Charles James Frank Dowsett (2 January 1924 – 8 January 1998) was the first Calouste Gulbenkian Professor of Armenian at the University of Oxford from 1965 to 1991. A teacher and raconteur, he had a large range of interests and culminated in his work on the poet Sayat Nova based on research on the Corpus Scriptorum Christianorum Orientalium in 1996.

==Armenian scholar==
Born in London, Dowsett came into contact with expert scholar Harold Bailey whilst at Peterhouse, Cambridge, who introduced him to Armenian. After further study (including four years on a substantial British scholarship in Paris), Dowsett was appointed as lecturer in Armenian at the School of Oriental and African Studies in London - the only post in the subject in Britain at the time. In 1965 when the chair was established at Oxford University, he was the obvious candidate.

===Bibliography===
- History of the Caucasian Albanians (1961) (translator)
- Penitential of David of Gandzak (1961) (translator)
- The Inscribed Tiles (1972)
- Kütahya Tiles and Pottery from the Armenian Cathedral of St.James, Jerusalem. 2 Volumes.
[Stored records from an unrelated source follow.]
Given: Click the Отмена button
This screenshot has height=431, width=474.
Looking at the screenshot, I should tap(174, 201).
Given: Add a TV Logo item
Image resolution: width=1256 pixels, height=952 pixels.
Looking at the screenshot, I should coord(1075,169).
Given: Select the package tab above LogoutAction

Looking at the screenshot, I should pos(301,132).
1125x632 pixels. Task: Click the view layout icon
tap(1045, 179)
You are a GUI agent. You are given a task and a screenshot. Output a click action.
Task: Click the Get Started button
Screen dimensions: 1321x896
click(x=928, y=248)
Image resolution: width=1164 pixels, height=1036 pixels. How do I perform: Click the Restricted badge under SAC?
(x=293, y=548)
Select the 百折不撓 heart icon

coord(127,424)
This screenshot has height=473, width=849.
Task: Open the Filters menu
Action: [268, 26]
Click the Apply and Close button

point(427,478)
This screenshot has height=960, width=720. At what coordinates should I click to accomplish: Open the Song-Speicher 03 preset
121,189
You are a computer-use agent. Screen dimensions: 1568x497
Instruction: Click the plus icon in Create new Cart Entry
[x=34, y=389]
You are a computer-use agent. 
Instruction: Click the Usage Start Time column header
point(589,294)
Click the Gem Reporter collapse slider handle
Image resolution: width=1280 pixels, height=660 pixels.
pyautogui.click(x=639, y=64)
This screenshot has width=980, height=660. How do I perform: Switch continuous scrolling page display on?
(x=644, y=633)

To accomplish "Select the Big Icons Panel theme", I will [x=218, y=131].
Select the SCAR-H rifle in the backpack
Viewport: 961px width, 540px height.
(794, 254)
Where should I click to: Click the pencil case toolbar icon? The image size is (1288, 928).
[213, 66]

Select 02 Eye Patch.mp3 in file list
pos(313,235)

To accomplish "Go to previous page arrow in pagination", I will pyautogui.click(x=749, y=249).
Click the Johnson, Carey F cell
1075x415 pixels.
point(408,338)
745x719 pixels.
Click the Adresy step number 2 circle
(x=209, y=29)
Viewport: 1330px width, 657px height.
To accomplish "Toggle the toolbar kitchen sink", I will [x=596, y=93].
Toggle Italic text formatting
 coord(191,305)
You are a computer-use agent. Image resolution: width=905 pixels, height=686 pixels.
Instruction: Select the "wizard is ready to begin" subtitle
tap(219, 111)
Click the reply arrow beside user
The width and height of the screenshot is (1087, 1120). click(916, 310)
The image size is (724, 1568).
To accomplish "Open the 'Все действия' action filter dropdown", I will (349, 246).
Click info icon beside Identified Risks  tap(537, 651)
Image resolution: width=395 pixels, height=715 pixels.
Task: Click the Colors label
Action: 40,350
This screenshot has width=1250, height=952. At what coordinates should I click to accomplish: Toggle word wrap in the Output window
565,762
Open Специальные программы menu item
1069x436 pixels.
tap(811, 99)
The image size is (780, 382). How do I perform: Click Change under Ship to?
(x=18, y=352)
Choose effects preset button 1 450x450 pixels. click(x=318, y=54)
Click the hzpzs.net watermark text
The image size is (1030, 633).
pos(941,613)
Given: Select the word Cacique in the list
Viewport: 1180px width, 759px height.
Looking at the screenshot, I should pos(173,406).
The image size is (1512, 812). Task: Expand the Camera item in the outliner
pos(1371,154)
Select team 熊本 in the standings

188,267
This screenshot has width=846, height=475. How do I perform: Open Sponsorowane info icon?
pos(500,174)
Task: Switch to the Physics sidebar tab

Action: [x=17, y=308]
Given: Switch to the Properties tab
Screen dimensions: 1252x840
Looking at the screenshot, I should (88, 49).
With John Carswell, Oxford: Clarendon Press (1972)
- Sayat'-Nova: An 18th-century Troubadour: a Biographical and Literary Study (1996) ISBN 978-90-6831-795-4

==Children's author==
Dowsett wrote under the pseudonym "Charles Downing" and published several works for children.

===Bibliography===
- Tales of the Hodja (1964) - illustrated by the Greek cartoonist Papas.